O Grupo Konni e Sua Trajetória Criminosa
O grupo Konni atua desde 2014 e, recentemente, intensificou suas operações com uma campanha de spear-phishing iniciada em janeiro. A Check Point identificou que a maioria dos ataques ocorreu no Japão, Austrália e Índia. Os hackers distribuem e-mails direcionados a engenheiros, contendo links maliciosos disfarçados como anúncios legítimos do Google e Naver. Essa técnica permite que eles burlam filtros de segurança e distribuam o trojan de acesso remoto EndRAT.
Como o Backdoor em PowerShell é Distribuído
Os e-mails maliciosos se passam por alertas financeiros, como falsas confirmações de transferências. Ao clicar no link, a vítima baixa um arquivo ZIP que contém um atalho do Windows (LNK). Esse atalho executa um script AutoIt, disfarçado de documento PDF. O script, na verdade, é o EndRAT, que inicia um loader do PowerShell. Enquanto a vítima visualiza um documento do Word, o backdoor em PowerShell é instalado silenciosamente.
Uma vez ativo, o malware executa ações para elevar privilégios no sistema e instala o SimpleHelp, uma ferramenta legítima de monitoramento remoto. Essa ferramenta estabelece persistência e se comunica com um servidor C2 criptografado, enviando metadados do usuário para os hackers.
O Papel da IA nos Ataques
A Check Point descobriu que o backdoor em PowerShell foi criado com auxílio de ferramentas generativas de IA. Essa abordagem acelera o desenvolvimento do malware e padroniza seu código, tornando os ataques mais eficientes. Além disso, a automação permite que os hackers escalem suas operações, aumentando o risco para empresas e profissionais de tecnologia.
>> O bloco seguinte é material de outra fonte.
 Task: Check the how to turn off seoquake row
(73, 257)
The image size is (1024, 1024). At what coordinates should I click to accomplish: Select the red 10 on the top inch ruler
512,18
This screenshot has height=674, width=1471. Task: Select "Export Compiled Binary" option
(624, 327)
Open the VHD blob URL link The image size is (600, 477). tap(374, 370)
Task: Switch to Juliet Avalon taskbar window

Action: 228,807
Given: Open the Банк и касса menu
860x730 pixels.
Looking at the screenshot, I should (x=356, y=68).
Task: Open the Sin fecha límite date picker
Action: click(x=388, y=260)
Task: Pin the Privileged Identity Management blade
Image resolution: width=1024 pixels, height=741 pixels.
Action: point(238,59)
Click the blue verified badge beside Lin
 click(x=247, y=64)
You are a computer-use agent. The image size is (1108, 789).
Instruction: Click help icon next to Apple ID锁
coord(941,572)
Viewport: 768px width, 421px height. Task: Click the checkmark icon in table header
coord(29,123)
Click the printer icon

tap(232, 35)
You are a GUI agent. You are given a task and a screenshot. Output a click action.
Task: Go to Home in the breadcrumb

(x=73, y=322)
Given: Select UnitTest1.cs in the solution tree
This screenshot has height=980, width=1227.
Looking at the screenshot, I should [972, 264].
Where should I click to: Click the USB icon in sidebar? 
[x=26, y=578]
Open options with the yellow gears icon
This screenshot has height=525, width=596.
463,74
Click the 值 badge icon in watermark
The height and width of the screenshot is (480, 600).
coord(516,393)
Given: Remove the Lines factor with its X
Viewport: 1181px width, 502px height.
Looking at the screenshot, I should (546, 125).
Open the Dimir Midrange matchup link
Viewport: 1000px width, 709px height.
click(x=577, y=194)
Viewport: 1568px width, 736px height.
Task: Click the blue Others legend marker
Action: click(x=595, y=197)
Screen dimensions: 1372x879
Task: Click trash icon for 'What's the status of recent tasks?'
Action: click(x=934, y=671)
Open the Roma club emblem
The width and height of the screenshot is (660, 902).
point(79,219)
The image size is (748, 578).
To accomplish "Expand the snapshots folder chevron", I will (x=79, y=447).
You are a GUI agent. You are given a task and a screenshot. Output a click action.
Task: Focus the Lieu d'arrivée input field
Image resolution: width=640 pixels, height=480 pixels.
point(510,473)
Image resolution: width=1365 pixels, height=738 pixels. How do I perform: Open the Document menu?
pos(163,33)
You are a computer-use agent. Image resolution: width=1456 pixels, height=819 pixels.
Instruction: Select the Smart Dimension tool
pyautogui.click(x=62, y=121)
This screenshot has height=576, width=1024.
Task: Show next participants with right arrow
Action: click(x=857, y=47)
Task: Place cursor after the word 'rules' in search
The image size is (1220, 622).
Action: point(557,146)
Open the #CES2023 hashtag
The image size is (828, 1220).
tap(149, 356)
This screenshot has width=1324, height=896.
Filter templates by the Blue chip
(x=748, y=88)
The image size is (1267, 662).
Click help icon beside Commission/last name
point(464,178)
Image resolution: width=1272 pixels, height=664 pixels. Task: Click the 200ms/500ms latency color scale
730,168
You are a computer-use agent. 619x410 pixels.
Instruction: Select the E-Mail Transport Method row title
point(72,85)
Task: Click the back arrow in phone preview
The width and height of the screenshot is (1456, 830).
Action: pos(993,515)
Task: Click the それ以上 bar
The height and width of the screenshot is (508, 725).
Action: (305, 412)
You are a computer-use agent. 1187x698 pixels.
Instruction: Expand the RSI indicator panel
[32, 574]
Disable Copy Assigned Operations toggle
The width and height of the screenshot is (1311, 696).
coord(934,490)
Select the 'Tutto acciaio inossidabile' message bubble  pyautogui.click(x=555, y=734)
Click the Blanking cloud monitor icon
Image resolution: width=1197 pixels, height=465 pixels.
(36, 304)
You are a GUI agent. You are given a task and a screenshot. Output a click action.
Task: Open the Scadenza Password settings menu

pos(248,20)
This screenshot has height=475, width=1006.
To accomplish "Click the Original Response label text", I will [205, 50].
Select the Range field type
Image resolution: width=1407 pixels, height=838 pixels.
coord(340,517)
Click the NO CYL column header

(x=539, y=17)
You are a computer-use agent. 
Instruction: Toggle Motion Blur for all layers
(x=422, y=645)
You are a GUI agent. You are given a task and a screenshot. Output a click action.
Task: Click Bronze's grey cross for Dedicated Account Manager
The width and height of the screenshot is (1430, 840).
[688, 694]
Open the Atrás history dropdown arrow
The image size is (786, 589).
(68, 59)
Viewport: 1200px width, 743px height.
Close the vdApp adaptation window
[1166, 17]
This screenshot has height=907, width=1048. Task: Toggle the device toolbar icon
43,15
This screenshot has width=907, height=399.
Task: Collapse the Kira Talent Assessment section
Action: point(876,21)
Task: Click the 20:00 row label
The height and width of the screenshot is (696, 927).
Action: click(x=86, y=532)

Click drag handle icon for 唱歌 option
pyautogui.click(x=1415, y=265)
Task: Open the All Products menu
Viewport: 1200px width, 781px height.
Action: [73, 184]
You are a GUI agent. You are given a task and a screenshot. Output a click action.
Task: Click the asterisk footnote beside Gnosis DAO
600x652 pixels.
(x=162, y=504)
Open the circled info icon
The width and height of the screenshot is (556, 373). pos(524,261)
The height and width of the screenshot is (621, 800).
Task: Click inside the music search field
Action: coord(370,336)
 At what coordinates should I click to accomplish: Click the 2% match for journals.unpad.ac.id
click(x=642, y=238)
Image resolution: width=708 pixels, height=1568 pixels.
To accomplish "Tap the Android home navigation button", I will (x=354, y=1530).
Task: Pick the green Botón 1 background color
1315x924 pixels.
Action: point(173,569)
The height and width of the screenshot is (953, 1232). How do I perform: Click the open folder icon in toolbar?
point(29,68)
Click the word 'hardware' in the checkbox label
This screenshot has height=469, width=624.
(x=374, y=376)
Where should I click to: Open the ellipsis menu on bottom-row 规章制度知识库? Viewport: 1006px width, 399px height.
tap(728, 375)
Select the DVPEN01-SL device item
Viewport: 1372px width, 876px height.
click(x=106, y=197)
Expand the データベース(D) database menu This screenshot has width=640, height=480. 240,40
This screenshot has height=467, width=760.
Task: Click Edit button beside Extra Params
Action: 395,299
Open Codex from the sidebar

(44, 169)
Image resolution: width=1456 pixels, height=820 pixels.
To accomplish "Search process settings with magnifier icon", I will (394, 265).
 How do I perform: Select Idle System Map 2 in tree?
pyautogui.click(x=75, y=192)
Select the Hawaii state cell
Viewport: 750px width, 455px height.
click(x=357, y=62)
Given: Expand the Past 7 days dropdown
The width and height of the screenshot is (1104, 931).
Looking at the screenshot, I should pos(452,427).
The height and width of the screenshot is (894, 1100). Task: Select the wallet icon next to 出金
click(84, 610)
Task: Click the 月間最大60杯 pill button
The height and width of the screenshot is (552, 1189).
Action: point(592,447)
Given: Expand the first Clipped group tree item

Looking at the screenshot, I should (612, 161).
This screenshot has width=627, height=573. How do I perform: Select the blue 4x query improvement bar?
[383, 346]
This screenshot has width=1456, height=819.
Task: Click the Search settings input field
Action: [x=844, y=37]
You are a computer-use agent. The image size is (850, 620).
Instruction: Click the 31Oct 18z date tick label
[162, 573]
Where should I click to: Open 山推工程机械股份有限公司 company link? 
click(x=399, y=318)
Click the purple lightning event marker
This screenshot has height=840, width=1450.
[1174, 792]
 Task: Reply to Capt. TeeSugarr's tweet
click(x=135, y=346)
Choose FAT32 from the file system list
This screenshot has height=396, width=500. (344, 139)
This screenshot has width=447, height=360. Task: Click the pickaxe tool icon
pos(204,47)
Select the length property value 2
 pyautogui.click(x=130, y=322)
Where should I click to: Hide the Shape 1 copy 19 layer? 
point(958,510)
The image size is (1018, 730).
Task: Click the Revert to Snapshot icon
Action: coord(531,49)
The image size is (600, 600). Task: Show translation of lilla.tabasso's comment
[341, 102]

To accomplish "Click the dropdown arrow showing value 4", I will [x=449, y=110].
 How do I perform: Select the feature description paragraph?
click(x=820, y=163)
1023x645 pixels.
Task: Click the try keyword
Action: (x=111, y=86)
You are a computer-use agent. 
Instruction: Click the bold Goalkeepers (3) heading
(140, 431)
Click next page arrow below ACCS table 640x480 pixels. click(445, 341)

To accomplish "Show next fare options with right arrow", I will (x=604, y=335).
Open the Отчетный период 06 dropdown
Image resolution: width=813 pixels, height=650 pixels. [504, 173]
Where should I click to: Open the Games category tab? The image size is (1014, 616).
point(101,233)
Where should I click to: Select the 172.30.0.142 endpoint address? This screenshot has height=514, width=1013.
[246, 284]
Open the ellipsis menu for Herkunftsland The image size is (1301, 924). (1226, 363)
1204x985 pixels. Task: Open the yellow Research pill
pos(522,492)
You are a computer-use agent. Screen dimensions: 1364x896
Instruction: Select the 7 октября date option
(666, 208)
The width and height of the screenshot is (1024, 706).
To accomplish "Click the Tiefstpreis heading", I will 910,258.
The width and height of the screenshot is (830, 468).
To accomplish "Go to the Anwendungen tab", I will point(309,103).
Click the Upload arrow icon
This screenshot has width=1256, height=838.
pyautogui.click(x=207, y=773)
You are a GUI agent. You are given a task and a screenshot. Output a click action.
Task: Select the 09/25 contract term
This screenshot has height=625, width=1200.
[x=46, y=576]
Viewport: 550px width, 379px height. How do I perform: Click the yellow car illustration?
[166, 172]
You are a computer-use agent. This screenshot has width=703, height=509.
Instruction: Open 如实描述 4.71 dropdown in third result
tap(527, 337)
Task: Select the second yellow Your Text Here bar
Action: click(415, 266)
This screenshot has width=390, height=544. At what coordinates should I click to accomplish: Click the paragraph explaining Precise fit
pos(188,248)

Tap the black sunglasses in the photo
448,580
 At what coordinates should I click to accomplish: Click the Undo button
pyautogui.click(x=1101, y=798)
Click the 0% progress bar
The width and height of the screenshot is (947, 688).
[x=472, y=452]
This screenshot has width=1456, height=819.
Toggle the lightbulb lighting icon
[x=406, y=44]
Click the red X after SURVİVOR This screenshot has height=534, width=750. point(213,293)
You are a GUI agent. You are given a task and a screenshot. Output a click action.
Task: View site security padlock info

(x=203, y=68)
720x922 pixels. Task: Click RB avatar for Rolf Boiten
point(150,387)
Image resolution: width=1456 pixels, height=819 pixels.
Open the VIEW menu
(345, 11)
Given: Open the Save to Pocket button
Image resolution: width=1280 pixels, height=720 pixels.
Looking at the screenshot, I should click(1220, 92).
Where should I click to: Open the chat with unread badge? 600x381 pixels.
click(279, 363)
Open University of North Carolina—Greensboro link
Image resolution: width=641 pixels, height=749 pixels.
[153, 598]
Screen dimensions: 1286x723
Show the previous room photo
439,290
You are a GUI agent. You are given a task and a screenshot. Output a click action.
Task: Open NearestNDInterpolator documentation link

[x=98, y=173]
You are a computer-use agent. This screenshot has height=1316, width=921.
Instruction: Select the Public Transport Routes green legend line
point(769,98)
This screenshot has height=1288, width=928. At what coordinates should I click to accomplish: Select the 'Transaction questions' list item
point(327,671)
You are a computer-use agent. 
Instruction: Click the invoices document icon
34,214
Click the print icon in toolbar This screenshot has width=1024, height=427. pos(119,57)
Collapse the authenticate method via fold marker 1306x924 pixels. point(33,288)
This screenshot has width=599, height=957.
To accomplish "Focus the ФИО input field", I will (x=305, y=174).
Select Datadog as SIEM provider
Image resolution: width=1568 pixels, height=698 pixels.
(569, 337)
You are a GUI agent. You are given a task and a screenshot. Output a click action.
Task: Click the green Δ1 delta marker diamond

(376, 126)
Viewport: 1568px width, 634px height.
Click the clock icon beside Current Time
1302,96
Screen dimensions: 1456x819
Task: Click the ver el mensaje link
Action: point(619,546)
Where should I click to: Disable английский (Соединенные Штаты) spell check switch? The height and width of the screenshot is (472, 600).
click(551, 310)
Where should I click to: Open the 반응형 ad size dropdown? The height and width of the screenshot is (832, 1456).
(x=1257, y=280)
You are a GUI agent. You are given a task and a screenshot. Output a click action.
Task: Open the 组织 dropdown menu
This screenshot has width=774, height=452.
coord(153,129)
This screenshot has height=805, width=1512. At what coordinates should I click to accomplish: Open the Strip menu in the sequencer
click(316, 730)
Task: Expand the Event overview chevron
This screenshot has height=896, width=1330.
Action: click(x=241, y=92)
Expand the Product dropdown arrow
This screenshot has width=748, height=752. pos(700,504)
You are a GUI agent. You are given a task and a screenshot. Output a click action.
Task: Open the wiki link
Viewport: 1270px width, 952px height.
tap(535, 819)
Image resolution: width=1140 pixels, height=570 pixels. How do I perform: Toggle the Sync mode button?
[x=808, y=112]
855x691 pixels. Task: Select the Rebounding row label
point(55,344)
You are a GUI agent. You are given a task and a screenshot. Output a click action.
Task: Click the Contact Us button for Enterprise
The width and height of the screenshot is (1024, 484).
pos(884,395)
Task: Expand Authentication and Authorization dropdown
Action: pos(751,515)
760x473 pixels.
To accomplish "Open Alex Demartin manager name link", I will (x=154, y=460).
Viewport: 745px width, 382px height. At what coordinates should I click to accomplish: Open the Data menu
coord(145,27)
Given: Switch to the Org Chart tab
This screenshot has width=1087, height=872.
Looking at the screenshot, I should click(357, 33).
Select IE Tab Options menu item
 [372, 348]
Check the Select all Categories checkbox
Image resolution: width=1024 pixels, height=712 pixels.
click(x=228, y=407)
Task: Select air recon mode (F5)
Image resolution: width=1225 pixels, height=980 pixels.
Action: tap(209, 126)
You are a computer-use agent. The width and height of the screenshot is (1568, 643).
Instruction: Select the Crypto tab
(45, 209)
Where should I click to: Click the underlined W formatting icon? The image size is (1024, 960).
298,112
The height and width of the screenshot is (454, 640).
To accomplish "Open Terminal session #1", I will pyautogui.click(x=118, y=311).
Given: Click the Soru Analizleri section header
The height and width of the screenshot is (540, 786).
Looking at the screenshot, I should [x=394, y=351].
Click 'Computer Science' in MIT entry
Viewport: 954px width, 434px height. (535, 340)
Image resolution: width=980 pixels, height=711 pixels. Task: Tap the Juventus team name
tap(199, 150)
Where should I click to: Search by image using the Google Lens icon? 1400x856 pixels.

Essa tendência reforça a necessidade de medidas de segurança avançadas, como:
- Treinamento em engenharia social para equipes técnicas;
- Monitoramento contínuo de tráfego de rede;
- Atualização constante de sistemas e ferramentas de proteção.
Conclusão
O uso de backdoor em PowerShell gerado por IA demonstra a sofisticação crescente dos cibercriminosos. Empresas e profissionais devem adotar estratégias proativas para mitigar riscos, incluindo a educação sobre ameaças emergentes e a implementação de soluções de segurança robustas.